Vücut imajını yapılandırırken bilişsel önyargılar
Vücut imajı sorunlarıyla uğraşan insanlar, bedenlerini nasıl gördüklerini çarpıtan bilişsel filtrelerle şartlandırıldıkları için genellikle bedenlerini taraflı bir şekilde algılarlar. Şimdi bunlardan bazıları hakkında yorum yapacağız.
bir. Güzel mi Çirkin
Bu önyargı, beden imajının siyah veya beyaz olarak algılandığı kutuplaşmış düşünceyle ilgilidir. Böylece, vücudun nasıl göründüğü konusunda yarım ölçü yoktur.
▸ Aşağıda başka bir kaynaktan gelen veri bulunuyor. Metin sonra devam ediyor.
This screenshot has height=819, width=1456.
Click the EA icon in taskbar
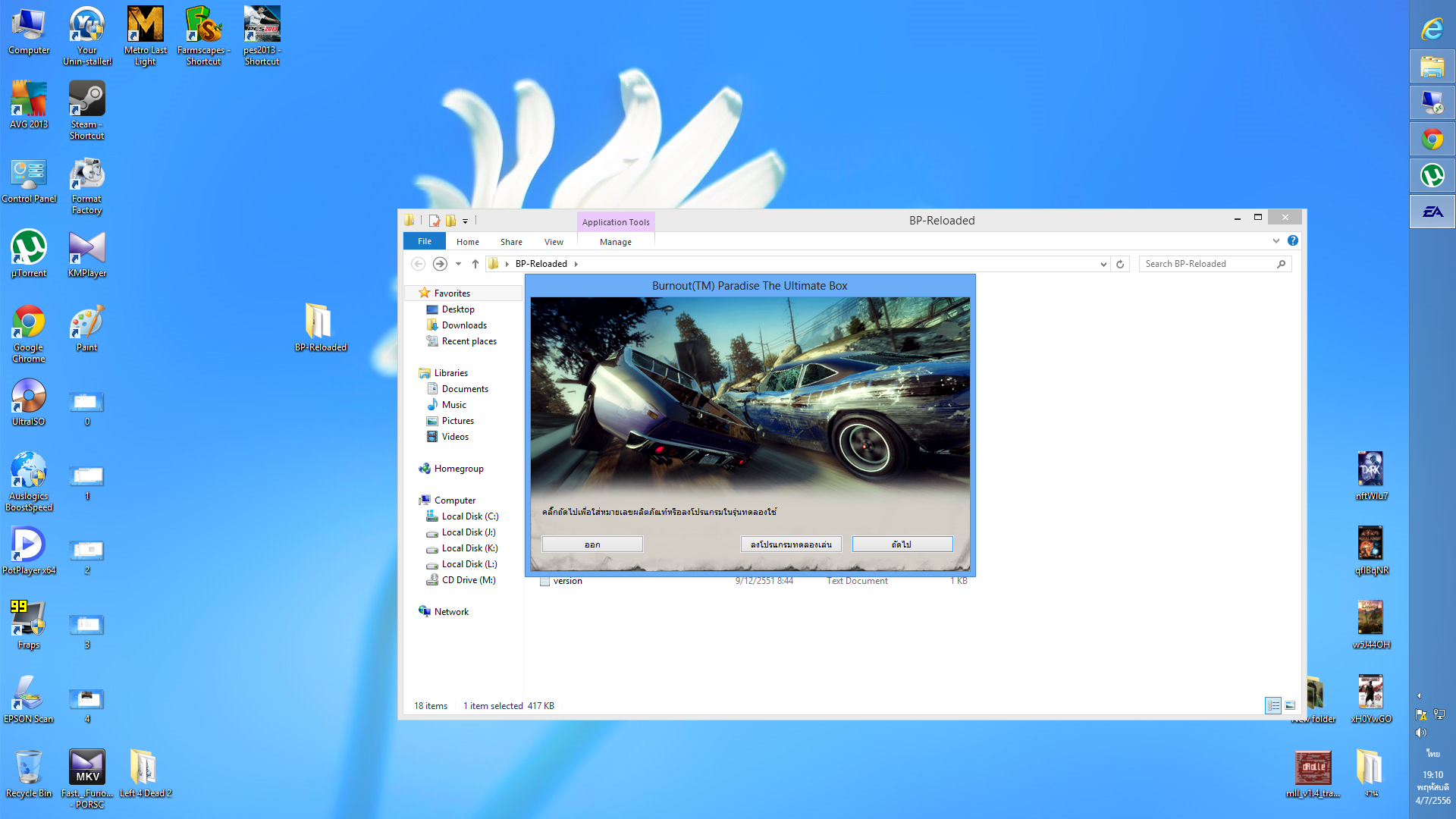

Yani x kilo veremiyorsanız veya belirli standartları karşılayamıyorsanız “şişmanım” gibi düşünceler ortaya çıkıyor.
2. İdeal Gerçekdışı
Bu önyargı, kişinin görünüşünü pratik olarak ulaşılamaz ideallerle karşılaştırarak değerlendirmesine neden olur.Bu anlamda, mükemmel vücut görüntülerinin sürekli olarak gözlemlendiği sosyal ağlar, moda dergileri ve diğer vitrinlere maruz kalmanın önemli bir etkisi vardır.
3. Haksız karşılaştırma
Bu durumda kişi kendi varlığının tamamını başka bir kişiden istediği bir nitelikle karşılaştırır Böylece sürekli olarak ona takılır kendisinin ve başkalarının sahip olmak istediği, ancak kendisinin sahip olduğu ve başkalarının sahip olmadığı erdemleri asla düşünmez.
4. Büyüteç
Bu önyargı, vücudun yalnızca en az sevilen bölgelerinin ayrıntılı olarak gözlemlenmesine neden olur. Bu, takıntılı bir şekilde odağı onlara yönlendirir ve görüntünün kendisinde sevdikleri diğer şeyleri bulanıklaştırır.
5. Kör zihin
Bu önyargı, insanların görünüşlerinin olumlu yönlerini küçümsemesine veya görmezden gelmesine, başkalarının kendi imajları hakkında yaptığı olumlu yorumlara güvenmemesine neden olur.
6. Parlak Çirkinlik
Bu önyargı, kişinin vücudunun bir bölümünü eleştirmeye başlayıp diğerine geçmesini ve ardından başka bir yerini ta ki kişi sonunda nefret etmeye başlayana kadar içerir. her şey tüm vücut şekli. Bu ön yargı, genellikle ayna karşısında çok fazla zaman geçirdiğimiz veya evden çıkmadan önce farklı kıyafetler denemeye başladığımızda daha da belirginleşir.
7. Suçlama oyunu
Bu önyargı, hayatta ters giden hemen hemen her şey için bedeni suçlamaya yol açar. Kişi işini kaybederse, aşk başarısızlığı yaşarsa veya biriyle tartışırsa, suçu her zaman vücudunun şeklinden alır.